I shouldn’t have been surprised; these misconceptions are understandable. Science is hard work. It can be complicated and intellectually challenging. It is generally not taught well in schools and many of us cringe when we think back to, say high school chemistry. And, not least, it can challenge some of our most cherished beliefs. This causes avoidance, and few people truly understand topics they avoid.

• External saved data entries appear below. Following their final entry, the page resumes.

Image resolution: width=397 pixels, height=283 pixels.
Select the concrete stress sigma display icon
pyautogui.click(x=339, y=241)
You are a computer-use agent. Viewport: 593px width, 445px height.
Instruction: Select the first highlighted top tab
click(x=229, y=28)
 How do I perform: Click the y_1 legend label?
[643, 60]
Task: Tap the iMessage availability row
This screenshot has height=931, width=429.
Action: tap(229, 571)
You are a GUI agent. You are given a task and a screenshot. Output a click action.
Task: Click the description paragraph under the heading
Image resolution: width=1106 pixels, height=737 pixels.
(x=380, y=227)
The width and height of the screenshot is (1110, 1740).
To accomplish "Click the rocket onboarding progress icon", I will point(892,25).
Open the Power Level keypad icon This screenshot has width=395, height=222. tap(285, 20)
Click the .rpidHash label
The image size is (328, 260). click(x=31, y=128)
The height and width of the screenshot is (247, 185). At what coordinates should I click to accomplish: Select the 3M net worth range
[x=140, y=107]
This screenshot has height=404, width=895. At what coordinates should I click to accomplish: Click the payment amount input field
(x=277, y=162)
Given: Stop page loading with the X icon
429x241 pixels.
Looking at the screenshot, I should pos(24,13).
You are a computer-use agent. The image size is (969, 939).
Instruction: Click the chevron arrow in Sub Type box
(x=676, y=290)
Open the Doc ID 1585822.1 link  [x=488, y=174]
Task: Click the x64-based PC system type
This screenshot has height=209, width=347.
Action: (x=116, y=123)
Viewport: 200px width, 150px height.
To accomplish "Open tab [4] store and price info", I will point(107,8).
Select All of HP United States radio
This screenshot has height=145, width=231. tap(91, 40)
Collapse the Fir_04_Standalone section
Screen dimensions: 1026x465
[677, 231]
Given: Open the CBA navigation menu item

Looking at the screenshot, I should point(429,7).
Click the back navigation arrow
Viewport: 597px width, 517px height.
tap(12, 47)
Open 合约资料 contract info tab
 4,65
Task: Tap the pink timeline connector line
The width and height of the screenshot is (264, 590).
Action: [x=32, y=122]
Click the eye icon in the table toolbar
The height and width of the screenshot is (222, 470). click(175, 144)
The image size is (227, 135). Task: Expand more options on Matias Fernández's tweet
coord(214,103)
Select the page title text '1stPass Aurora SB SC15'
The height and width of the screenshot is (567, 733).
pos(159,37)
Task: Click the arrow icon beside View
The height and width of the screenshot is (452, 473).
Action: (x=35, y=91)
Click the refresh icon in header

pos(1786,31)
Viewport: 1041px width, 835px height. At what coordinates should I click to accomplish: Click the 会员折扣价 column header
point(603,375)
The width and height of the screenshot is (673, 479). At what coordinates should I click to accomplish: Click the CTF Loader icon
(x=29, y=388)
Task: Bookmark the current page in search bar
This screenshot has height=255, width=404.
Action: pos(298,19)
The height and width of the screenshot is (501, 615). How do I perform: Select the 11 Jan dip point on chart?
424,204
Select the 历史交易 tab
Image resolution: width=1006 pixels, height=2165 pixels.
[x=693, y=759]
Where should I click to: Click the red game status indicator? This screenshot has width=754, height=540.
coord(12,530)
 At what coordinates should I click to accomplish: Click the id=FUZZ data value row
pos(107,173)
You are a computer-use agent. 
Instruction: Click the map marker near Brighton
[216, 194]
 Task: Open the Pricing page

I’ve often also heard spiritually inclined people talk about the arrogance of science or scientists. Scientists are humans and, yes, some of them are arrogant. Much of the work of science involves the attempts to disprove your hypotheses or those of others. It is not for the thin-skinned and, people being people, tempers flare and arrogance comes to the fore. But a good scientist will exercise non-attachment to their hypotheses and eventually be persuaded by the evidence. A good scientist understands that when they have learned that they are wrong about something they have actually gotten closer to the truth and they have found something else to explore.

In addition to non-attachment, skepticism is one of the cornerstones of science. The philosopher David Hume said that the wise person apportions his or her belief in accordance to the evidence; others have reworded this as “extraordinary claims require extraordinary evidence.” A scientist, in their pursuit of truth, will hear a claim and immediately set out to disprove it, with the perspective that you can only truly trust the claim if it survives testing.

Many spiritual seekers, however, in their pursuit of truth are too quick to latch onto an idea that fits their worldview and belief system, often embracing the teachings of charismatic teachers without question. Ironically, all the wisdom traditions teach us that we can’t automatically trust our perceptions and naïve intuitions because they lead us into illusion. The Enneagram, if nothing else, teaches us this same thing—that our worldview is the product of habitual conditioning that can be overcome through the rigorous challenging and deconstruction of our assumptions.

Rather than seeing science and spirituality at war with each other, a mature spiritual seeker realizes that the non-attachment, rigor, and skepticism of science can profoundly enhance one’s spirituality.

Basic scientific literacy is much rarer in our society than it should be, and I often see spiritual seekers seduced by science-y sounding ideas that are actually pseudo(i.e., false)scientific.

The quickest way to tell when someone is practicing pseudoscience is that they claim the mantle of science, but as soon as its conventions become inconvenient they claim that science needs to change or start talking about “other ways of knowing.” At the risk of harping too much on a point: intellectual integrity, and good intellectual practice, require that one use the conventions of the epistemic domain in which one is operating. If one is doing science, the rules of science apply no matter how inconvenient they are.

The biggest culprits in this regard are attempts to associate quantum physics with consciousness; assertions about intelligent design (even in its allegedly sophisticated forms); and the alleged science around psychic phenomenon and near death experiences. This is not a cynical call to immediately dismiss these ideas, but one should be cautious and rigorous in these areas and sure that claims are supported by the evidence.

For some excellent primers on basic science that are both approachable and enjoyable, I recommend Natalie Angier’s “The Canon” and Robert Hazen and James Trefil’s “Science Matters: Achieving Scientific Literacy.” I also recommend Massimo Pigliucci’s “Nonsense on Stilts” for an accessible introduction to the philosophy of science and how to distinguish science from pseudoscience.